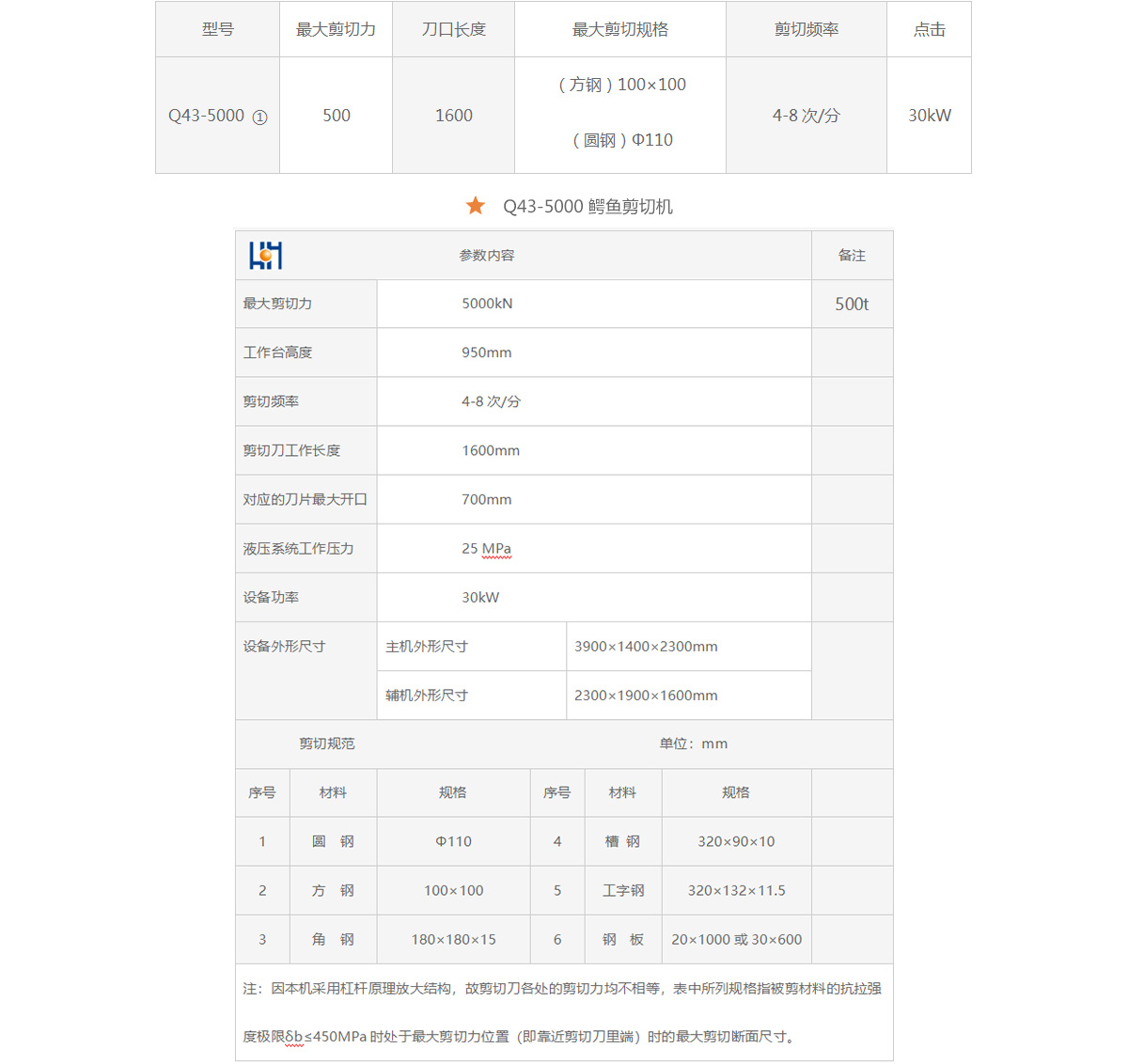Click the 备注 header cell
Viewport: 1128px width, 1064px height.
(x=852, y=256)
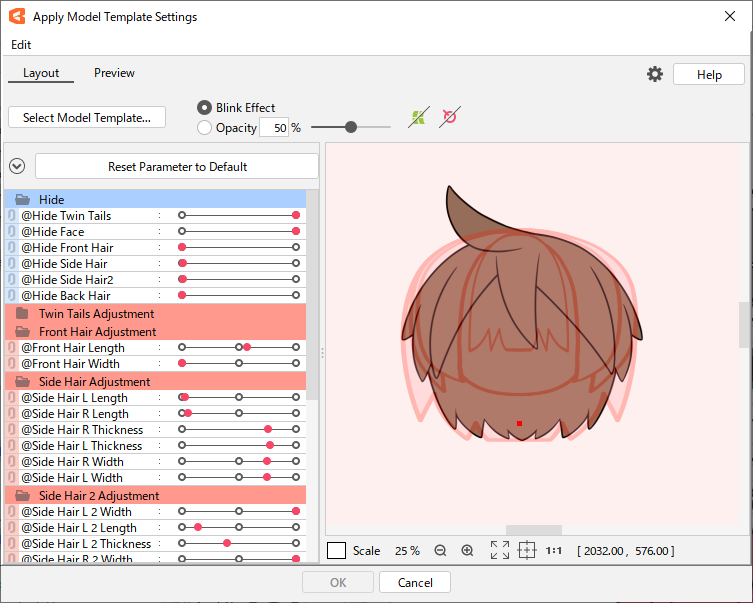
Task: Toggle the checkbox next to Scale
Action: point(336,551)
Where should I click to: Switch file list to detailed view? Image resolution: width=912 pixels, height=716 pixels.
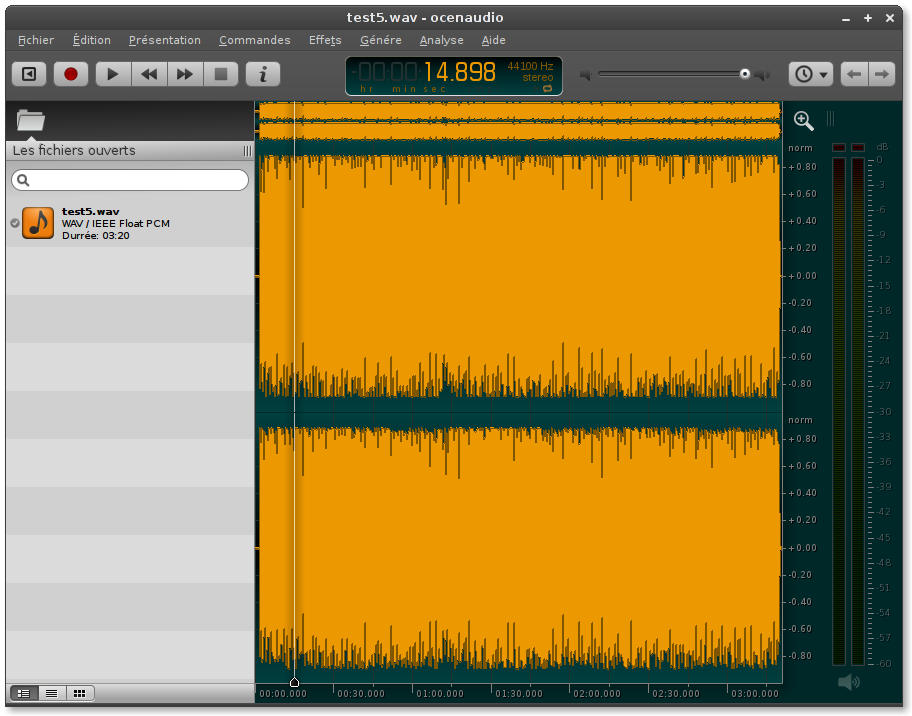pos(23,693)
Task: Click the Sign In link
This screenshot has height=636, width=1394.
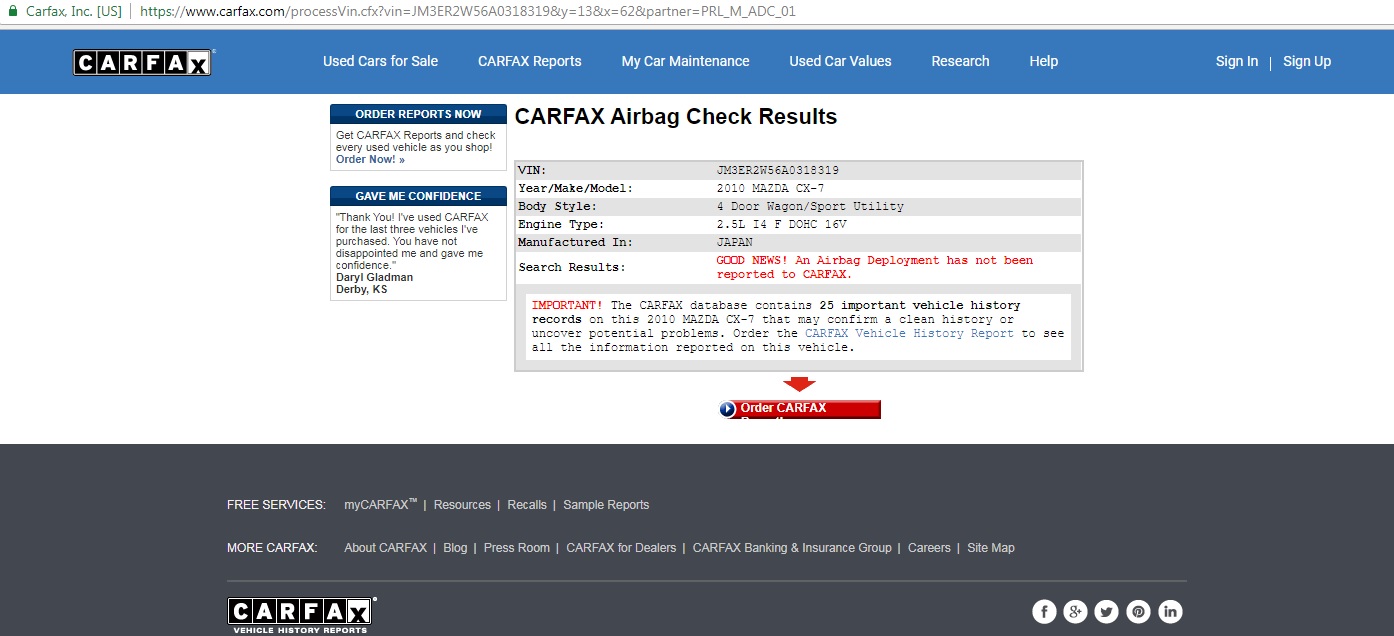Action: (1236, 61)
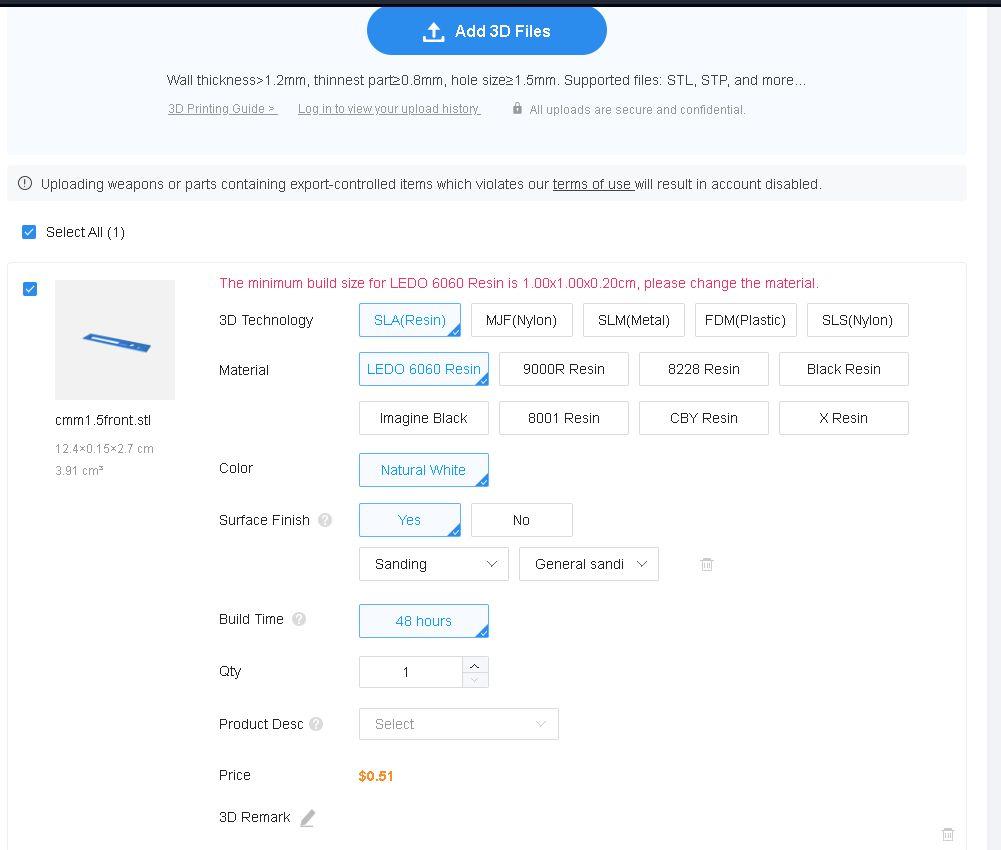
Task: Switch 3D Technology to MJF(Nylon)
Action: 521,320
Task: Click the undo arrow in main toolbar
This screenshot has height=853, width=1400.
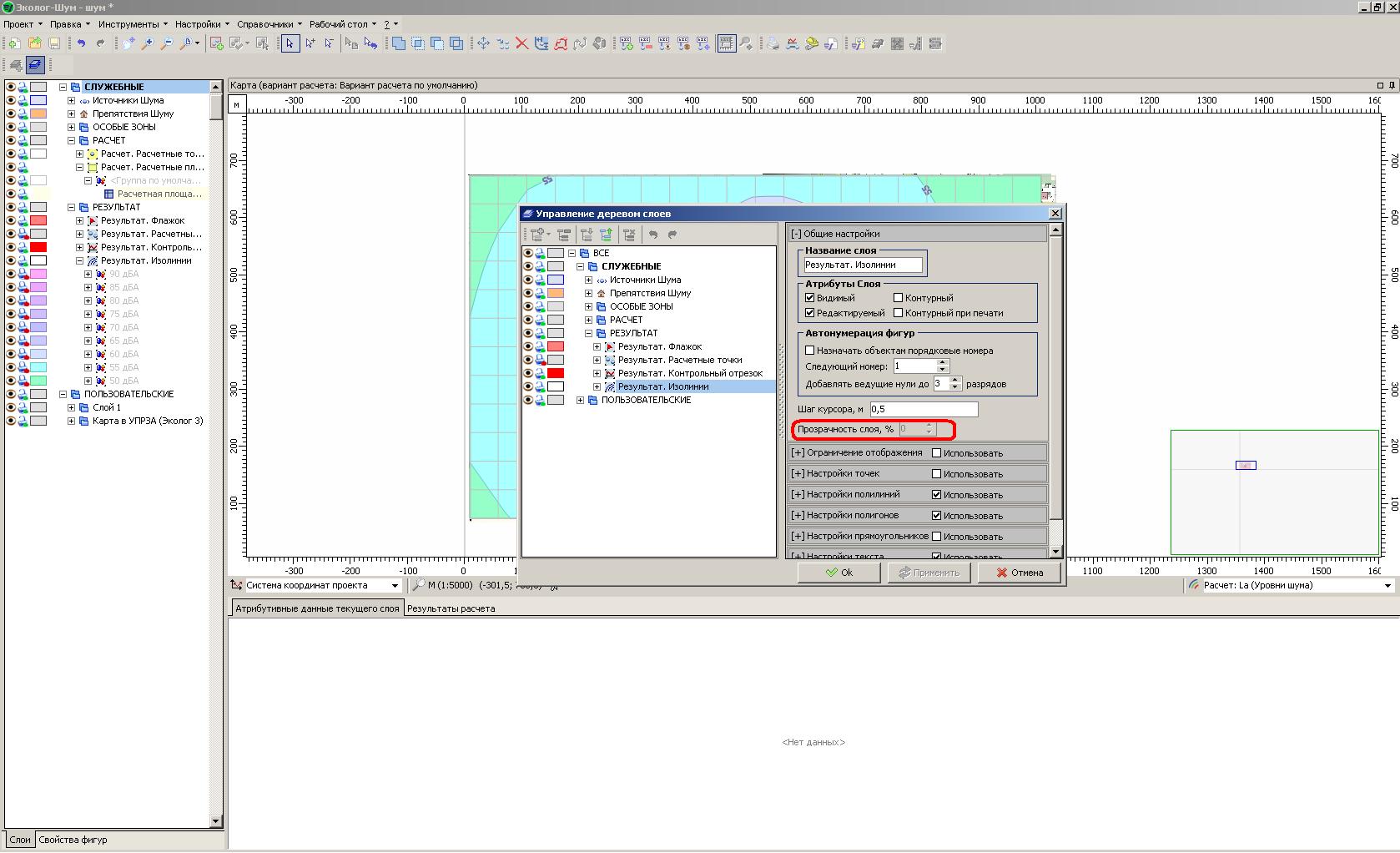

**WHAT TO PRODUCE:** Retype exactly the lines from the one containing "Task: Click the Sign In link" through the last line of the records above, both included, and leave out any pictures.

**RESPONSE TO THIS TASK:**
Task: Click the Sign In link
This screenshot has height=636, width=1394.
Action: (1236, 61)
Task: Switch 3D Technology to MJF(Nylon)
Action: 521,320
Task: Click the undo arrow in main toolbar
This screenshot has height=853, width=1400.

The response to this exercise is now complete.